Jedes Jahr bewegen die meisten wieder die gleichen Rechtsfragen.

Urlaubszeit ist Reisezeit, aber man kann ja nicht allen Mitarbeitern in der Ferienzeit Urlaub geben. Einzig ein Betriebsurlaub gibt die Chance für alle auch in der Ferienzeit in den Sommerurlaub zu gehen. Hierzu ein Bericht von Christoph Abeln beim Tagespiegel.

Der Anspruch auf Urlaub entsteht erstmals nach sechs Monaten Arbeit in einem Unternehmen und danach jeweils mit dem ersten Tag eines Kalenderjahres. Der Arbeitnehmer kann Urlaub nicht einfach nehmen. Der Urlaub ist vielmehr vom Arbeitgeber auf Wunsch des Arbeitnehmers zeitlich festzulegen und durch bezahlte Freistellung (Urlaubsgeld) zu gewähren. Der Arbeitnehmer äußert seinen Urlaubswunsch üblicherweise, indem er einen Antrag stellt oder sich in einer Liste einträgt. Beantragt er keinen Urlaub, darf der Arbeitgeber den Urlaubszeitraum zunächst selbst bestimmen. Der Zeitraum, den er dazu auswählt, ist gesetzlich nicht geregelt.

Arbeitnehmer haben einen Anspruch auf eine zügige Entscheidung über ihren Antrag, auch ohne dass es dazu eine gesetzliche Grundlage gibt. Der Arbeitgeber darf sich laut einem vom Arbeitsgericht Frankfurt entschiedenen Fall nicht länger als drei Monate Zeit lassen.

Der Arbeitgeber hat in seiner Entscheidung den Zeitpunkt des Urlaubs festzulegen, wobei er grundsätzlich an den Urlaubswunsch des Arbeitnehmers gebunden ist. Diese Wünsche können vom Arbeitgeber dann unberücksichtigt bleiben, wenn ihnen dringende betriebliche Belange oder Urlaubswünsche anderer Arbeitnehmer entgegenstehen, die unter sozialen Gesichtspunkten den Vorrang verdienen. Soziale Gesichtspunkte können sich insbesondere aus familiären Umständen (wie schulpflichtige Kinder, Urlaub des Partners), aber auch aus einem besonderen Erholungsbedürfnis des einzelnen Arbeitnehmers ergeben.

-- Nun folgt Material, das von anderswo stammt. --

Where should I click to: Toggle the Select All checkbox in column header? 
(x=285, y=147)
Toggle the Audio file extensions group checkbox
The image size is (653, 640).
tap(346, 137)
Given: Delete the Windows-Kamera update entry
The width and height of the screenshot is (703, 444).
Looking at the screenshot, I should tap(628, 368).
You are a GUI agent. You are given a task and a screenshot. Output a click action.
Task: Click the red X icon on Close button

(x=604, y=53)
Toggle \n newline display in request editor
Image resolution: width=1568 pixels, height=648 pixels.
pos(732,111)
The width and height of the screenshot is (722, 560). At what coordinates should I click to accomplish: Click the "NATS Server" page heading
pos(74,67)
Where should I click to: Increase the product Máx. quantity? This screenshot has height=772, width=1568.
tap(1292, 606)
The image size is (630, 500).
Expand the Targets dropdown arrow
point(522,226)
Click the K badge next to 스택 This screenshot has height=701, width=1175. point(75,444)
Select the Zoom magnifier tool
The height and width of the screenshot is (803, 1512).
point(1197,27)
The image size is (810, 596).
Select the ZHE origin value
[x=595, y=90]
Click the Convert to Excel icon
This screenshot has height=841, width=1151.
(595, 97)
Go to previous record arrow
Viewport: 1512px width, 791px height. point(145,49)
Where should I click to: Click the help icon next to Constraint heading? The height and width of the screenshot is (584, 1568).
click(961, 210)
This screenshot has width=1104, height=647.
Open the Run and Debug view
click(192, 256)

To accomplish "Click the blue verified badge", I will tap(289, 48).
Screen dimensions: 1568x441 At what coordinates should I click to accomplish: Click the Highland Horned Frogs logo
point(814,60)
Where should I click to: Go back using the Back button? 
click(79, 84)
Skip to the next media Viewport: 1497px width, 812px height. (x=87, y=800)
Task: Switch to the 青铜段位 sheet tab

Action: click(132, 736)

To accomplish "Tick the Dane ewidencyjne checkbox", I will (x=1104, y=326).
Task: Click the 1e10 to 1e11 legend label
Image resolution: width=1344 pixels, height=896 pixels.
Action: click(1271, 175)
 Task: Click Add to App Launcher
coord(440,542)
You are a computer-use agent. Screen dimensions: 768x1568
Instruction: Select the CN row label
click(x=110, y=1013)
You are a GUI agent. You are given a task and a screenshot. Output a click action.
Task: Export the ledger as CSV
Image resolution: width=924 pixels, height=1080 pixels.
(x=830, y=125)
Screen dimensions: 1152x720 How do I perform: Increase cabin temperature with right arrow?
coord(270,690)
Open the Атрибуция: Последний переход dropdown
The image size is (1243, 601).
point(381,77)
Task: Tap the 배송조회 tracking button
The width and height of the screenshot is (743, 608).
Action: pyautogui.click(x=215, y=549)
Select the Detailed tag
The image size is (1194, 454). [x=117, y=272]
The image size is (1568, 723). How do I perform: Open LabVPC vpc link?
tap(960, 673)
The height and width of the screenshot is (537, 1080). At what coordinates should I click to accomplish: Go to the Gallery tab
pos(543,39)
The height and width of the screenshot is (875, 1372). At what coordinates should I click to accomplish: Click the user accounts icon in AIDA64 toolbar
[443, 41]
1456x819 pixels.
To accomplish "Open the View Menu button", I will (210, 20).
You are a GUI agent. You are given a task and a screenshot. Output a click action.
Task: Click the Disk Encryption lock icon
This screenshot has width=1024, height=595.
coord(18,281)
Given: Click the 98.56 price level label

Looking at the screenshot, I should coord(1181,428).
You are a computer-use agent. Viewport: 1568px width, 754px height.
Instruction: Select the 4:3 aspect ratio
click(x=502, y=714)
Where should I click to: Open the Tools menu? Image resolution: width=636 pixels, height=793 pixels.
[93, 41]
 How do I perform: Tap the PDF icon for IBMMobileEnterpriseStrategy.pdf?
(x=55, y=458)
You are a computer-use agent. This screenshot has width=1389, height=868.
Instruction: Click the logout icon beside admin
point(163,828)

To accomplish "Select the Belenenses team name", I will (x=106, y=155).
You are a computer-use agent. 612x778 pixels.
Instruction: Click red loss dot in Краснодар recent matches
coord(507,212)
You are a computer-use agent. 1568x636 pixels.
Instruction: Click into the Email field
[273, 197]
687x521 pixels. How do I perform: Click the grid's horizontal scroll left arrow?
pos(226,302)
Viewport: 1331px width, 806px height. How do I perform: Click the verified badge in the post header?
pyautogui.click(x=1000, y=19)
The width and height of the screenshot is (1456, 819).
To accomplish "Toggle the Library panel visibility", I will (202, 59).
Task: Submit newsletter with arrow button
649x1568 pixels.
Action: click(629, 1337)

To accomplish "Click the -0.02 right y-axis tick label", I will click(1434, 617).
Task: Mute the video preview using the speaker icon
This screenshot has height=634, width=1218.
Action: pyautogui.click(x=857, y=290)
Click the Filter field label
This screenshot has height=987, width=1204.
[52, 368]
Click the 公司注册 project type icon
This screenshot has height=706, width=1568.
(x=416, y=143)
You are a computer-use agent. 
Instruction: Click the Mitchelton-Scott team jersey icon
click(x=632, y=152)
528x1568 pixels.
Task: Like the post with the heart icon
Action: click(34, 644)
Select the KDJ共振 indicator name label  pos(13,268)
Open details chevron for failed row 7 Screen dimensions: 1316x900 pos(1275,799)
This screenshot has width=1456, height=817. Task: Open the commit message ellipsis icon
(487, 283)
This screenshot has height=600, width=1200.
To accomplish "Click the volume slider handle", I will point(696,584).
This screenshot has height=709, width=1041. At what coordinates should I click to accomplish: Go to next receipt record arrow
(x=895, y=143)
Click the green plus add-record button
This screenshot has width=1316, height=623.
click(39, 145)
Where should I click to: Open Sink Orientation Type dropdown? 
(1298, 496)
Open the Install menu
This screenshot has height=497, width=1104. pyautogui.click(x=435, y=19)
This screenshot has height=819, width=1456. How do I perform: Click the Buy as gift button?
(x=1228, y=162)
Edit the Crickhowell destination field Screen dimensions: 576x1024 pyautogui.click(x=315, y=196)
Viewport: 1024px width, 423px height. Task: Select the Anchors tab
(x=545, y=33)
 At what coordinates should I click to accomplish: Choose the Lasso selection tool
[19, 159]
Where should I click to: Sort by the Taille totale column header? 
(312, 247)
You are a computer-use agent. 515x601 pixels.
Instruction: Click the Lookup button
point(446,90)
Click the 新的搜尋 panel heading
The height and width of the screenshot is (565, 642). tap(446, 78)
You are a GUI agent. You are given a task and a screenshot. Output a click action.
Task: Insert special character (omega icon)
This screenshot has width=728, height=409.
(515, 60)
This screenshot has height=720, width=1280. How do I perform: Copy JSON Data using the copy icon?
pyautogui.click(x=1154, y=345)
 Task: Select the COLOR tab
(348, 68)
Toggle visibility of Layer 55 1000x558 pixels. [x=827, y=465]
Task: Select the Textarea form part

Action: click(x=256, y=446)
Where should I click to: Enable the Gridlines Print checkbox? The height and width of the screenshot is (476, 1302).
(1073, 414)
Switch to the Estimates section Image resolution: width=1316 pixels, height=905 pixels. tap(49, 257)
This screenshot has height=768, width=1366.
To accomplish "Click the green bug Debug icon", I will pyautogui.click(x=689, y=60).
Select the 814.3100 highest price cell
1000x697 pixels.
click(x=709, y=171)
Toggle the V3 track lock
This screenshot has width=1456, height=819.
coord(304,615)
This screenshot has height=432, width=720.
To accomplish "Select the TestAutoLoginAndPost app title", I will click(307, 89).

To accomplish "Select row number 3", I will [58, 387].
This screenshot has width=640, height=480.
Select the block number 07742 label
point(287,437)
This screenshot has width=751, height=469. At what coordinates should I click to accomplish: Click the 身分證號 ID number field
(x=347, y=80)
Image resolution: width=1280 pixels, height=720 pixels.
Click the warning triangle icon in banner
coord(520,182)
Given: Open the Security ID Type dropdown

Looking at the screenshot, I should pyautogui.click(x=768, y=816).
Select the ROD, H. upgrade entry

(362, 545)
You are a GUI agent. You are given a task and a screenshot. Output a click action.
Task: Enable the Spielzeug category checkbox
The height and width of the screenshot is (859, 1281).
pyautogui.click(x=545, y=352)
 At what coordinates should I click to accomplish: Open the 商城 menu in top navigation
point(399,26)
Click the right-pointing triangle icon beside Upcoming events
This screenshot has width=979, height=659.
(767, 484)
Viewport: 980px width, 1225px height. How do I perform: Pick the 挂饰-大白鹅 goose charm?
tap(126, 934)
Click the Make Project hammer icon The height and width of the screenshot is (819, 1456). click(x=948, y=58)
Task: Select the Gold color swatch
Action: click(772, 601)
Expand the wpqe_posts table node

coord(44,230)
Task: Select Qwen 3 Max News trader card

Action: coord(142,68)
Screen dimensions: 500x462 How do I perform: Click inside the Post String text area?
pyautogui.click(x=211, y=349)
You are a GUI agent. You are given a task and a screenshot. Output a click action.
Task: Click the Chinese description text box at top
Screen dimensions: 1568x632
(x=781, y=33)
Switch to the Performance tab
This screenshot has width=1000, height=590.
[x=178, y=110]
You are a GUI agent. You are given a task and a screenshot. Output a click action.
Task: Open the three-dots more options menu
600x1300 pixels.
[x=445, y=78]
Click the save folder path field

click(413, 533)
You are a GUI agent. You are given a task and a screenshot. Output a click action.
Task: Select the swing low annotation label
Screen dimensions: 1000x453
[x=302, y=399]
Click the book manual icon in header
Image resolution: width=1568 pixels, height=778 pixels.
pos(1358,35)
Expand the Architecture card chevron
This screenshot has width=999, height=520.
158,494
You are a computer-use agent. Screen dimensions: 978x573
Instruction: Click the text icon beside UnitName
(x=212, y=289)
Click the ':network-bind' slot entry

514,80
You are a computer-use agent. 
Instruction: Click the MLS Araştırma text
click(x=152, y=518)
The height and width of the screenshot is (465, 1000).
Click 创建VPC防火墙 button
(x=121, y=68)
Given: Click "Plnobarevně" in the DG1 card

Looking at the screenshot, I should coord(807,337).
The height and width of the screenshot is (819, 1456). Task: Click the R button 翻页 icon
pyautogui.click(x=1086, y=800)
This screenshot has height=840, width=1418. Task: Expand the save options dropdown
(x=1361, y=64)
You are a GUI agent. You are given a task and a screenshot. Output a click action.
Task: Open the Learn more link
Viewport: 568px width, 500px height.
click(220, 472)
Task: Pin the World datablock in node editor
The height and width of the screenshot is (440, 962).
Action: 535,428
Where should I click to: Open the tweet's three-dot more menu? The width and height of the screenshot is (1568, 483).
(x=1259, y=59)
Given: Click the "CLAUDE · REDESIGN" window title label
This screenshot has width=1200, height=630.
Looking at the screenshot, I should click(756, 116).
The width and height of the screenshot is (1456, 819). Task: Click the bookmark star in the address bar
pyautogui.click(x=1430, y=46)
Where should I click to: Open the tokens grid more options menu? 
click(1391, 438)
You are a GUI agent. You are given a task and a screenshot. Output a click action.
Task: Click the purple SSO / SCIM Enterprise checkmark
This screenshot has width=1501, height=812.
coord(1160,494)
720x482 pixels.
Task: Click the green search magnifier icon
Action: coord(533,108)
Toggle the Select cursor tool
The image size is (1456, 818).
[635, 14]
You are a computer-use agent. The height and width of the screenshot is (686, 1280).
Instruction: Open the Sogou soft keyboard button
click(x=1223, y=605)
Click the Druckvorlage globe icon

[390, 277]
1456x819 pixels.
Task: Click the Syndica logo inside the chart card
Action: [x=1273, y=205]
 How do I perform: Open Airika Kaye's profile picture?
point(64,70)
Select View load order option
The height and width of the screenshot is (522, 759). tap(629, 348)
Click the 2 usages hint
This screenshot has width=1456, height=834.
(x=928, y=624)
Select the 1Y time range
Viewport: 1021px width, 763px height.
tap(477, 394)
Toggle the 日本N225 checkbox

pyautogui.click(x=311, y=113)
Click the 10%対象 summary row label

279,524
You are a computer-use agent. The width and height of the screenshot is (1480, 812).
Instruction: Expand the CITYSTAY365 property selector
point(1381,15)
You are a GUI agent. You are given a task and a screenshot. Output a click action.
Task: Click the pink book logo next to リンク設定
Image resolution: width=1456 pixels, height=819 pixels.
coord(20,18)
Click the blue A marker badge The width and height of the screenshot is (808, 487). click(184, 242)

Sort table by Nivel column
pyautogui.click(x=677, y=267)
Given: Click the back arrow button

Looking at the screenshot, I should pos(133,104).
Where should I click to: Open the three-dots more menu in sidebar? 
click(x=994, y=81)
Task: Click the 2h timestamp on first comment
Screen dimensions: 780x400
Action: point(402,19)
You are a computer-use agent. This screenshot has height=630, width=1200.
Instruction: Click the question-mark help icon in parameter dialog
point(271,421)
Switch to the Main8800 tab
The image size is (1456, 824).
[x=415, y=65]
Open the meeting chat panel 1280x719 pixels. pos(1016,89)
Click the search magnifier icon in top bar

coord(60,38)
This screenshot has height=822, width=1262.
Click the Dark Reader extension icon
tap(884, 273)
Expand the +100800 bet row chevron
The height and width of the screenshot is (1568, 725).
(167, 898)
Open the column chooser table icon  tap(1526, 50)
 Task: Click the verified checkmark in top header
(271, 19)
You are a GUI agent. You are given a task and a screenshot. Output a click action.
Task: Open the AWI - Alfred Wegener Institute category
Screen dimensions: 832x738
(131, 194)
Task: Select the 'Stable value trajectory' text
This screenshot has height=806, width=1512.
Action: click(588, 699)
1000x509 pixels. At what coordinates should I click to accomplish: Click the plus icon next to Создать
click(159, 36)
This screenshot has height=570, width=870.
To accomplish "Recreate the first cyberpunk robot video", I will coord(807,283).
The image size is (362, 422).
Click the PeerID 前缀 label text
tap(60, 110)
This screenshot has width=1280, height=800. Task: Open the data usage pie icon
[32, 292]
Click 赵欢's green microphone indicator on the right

Zu den sozialen Gesichtspunkten können aber auch allgemeine Gerechtigkeitserwägungen und die Beachtung des Gleichbehandlungsgrundsatzes gehören. So kann auch ein allein stehender und/oder kinderloser Arbeitnehmer geltend machen, nicht fortwährend außerhalb der Sommerferien in Urlaub gehen zu müssen.

Auch wenn der Arbeitgeber sich für die Genehmigung des Urlaubs unzumutbar viel Zeit nimmt oder den Urlaub ohne Begründung versagt, ist eine „Selbstbeurlaubung“ nicht zulässig. Wer einfach ohne Gewährung seinen Urlaub antritt, riskiert, entlassen zu werden. Im Zweifel muss der Arbeitnehmer vor dem Arbeitsgericht eine einstweilige Verfügung beantragen oder auf die Erteilung von Urlaub gegen den Arbeitgeber klagen.